(Dataset items)
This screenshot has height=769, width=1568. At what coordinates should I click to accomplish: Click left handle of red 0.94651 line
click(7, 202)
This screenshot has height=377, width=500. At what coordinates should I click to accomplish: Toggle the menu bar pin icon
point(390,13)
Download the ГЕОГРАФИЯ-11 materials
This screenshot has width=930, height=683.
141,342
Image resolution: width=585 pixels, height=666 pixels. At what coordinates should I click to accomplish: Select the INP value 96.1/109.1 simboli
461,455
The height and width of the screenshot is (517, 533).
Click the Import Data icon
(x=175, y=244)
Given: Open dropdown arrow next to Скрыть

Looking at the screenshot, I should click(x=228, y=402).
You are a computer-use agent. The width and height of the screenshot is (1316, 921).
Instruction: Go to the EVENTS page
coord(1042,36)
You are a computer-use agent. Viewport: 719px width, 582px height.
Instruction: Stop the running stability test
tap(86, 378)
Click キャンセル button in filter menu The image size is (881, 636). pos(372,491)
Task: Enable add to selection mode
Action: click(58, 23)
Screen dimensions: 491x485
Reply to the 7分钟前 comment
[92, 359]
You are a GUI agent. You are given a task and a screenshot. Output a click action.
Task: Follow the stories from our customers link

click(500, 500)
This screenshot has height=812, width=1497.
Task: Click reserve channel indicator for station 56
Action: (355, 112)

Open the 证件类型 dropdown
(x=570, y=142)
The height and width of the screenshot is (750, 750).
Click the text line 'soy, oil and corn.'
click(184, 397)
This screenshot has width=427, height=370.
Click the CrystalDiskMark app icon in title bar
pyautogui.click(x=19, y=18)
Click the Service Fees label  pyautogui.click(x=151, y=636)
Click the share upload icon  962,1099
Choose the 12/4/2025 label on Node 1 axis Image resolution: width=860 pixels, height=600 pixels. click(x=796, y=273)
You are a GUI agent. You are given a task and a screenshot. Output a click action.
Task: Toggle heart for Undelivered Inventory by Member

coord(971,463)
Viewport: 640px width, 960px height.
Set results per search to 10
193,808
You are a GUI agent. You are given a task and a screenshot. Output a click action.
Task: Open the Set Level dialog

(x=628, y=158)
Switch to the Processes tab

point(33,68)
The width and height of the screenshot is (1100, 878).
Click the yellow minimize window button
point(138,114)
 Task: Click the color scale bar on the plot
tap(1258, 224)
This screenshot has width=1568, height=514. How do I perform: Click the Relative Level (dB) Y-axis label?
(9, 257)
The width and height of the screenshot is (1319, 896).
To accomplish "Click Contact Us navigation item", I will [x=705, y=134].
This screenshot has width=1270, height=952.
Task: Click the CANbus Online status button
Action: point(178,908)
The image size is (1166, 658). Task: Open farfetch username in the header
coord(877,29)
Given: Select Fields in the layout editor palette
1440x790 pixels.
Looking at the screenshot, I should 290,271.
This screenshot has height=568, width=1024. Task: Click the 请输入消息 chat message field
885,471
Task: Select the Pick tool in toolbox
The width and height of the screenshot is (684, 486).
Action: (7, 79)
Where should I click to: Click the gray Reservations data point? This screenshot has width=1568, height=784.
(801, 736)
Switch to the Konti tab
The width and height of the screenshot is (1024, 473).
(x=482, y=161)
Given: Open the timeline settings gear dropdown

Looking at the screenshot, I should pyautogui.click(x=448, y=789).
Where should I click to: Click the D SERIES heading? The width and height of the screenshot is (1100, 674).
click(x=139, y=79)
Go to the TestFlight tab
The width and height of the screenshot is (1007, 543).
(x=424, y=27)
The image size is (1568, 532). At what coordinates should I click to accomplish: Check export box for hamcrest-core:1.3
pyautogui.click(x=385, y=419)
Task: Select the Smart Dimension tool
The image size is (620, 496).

* _Directions for this task_:
All lines in the entries above that include "computer" should be found and copied.

* _Solution to the problem_:
You are a computer-use agent. The width and height of the screenshot is (1316, 921).
You are a computer-use agent. Viewport: 719px width, 582px height.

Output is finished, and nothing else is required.